断片の話
冒険者とふざけた客
エレノーラが薄暗い店でぼーっと客を待っていると、扉が開いた。
新顔だった。
淡い桃色の髪にアメジストの瞳。中性的な顔立ちに体。背中にはカットラスとボンサックがあり、左の大腿部には短剣用のホルスターに杖がささっている。
「いらっしゃい」
「……どうも」
頭を下げて、エレノーラに歩み寄ってくる。それから持っていた皮袋をカウンターに置いてきた。
「オレはレニー・ユーアーン。ソロの冒険者だ。杖がほしいんだけど……これで足りるかな」
皮袋を開いて硬貨を数える。杖は大型で強力なものほど高価であるが、中に入っている金額的にはそういった長杖でも購入できそうな額が入っていた。
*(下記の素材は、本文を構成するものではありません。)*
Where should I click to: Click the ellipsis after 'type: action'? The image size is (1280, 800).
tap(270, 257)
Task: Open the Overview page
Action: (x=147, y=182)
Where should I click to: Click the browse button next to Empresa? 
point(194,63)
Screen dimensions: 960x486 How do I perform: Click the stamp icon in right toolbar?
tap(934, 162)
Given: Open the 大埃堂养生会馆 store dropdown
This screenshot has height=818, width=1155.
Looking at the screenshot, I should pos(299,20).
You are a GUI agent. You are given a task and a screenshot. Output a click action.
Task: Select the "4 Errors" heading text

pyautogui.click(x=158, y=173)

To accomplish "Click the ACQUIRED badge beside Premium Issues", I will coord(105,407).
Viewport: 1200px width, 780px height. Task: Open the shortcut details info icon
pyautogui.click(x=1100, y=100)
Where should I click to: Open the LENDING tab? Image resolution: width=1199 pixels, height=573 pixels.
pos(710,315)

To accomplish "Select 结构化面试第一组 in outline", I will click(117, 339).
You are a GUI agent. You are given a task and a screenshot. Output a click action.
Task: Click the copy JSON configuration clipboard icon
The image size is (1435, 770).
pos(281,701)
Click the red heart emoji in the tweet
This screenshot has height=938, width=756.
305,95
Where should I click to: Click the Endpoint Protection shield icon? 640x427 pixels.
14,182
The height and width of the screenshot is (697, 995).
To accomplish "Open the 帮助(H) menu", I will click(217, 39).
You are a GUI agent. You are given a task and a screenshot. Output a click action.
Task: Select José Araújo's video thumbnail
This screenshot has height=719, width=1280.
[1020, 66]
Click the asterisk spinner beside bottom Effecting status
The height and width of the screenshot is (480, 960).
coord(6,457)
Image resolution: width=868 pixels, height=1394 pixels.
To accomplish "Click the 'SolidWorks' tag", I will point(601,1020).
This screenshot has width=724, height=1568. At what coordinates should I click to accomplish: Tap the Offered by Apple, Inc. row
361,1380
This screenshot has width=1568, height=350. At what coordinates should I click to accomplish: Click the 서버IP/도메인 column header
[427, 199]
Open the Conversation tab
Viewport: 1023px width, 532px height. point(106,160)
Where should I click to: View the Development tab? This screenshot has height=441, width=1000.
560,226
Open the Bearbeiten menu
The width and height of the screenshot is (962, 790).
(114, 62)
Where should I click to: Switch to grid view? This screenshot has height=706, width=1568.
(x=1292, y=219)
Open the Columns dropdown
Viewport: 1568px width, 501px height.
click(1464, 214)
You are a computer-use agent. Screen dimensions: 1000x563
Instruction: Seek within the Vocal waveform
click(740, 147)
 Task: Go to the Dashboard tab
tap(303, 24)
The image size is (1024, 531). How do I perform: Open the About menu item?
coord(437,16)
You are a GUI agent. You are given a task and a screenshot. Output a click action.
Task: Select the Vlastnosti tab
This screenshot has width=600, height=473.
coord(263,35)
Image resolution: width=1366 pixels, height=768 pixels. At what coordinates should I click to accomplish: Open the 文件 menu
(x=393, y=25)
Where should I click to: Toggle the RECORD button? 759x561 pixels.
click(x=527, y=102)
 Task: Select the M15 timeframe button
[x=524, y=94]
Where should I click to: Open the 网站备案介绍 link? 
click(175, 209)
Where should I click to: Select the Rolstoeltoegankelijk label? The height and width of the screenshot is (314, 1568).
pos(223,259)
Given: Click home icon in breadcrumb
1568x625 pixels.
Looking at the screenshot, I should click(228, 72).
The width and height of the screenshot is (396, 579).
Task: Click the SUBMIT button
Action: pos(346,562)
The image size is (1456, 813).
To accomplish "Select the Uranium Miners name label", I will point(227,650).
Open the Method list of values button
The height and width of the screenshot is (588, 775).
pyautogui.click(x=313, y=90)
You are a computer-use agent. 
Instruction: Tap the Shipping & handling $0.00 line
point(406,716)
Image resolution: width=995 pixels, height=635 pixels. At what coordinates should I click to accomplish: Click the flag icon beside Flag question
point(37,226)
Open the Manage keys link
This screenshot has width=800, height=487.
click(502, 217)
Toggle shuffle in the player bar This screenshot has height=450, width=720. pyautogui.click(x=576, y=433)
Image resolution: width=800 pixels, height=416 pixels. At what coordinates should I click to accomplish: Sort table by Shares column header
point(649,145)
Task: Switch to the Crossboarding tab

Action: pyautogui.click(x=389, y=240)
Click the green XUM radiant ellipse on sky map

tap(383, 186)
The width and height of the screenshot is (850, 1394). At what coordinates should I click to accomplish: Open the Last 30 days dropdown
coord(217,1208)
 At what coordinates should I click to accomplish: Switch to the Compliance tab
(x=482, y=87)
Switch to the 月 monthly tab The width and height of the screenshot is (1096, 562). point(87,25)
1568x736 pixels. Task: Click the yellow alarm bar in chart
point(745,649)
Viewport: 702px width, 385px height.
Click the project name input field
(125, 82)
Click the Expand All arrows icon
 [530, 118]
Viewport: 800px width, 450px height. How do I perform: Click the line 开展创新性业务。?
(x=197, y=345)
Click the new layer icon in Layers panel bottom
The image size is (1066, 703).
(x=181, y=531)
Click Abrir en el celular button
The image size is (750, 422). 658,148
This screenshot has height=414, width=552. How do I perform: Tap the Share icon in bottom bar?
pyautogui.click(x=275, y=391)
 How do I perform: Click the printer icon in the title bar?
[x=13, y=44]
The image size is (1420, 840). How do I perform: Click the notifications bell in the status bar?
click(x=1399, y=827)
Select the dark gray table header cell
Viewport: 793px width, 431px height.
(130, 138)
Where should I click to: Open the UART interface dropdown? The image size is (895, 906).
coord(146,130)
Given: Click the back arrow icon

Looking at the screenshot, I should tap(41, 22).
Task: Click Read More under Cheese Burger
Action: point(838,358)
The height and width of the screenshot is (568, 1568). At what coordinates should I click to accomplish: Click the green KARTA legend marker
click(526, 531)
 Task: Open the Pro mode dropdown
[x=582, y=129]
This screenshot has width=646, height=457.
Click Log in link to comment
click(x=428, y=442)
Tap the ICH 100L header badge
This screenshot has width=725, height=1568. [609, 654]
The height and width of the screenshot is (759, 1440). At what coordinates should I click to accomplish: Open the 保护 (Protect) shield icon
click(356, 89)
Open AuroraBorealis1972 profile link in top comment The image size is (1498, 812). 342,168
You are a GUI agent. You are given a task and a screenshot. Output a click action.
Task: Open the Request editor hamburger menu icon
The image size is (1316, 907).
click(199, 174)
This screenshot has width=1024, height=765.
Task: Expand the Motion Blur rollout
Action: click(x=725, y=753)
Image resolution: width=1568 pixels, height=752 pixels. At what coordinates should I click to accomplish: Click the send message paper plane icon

「これはどうもご丁寧に。私はエレノーラ。エレノーラ・キャンディだ。どういう杖をご所望だね」
「マジックバレットが撃てればいいかな」
ごく簡単な要求に拍子抜けする。それなら短剣用のホルスターに入っている、指で扱えるタイプの短杖で十分だからだ。
「……必要かね」
「あと一発でも撃てば壊れるからね」
「壊れる……? みせてもらっても?」
「はい」
レニーはまるで魔法のように一瞬で杖を取り出してカウンターに置いた。その早抜きに驚きながらも杖を見る。
木製だ。しっかり作られていて新しい。そのくせボロボロだった。ところどころ割れ目が入っていて、打撃武器として使ったにしては縦割れが多い。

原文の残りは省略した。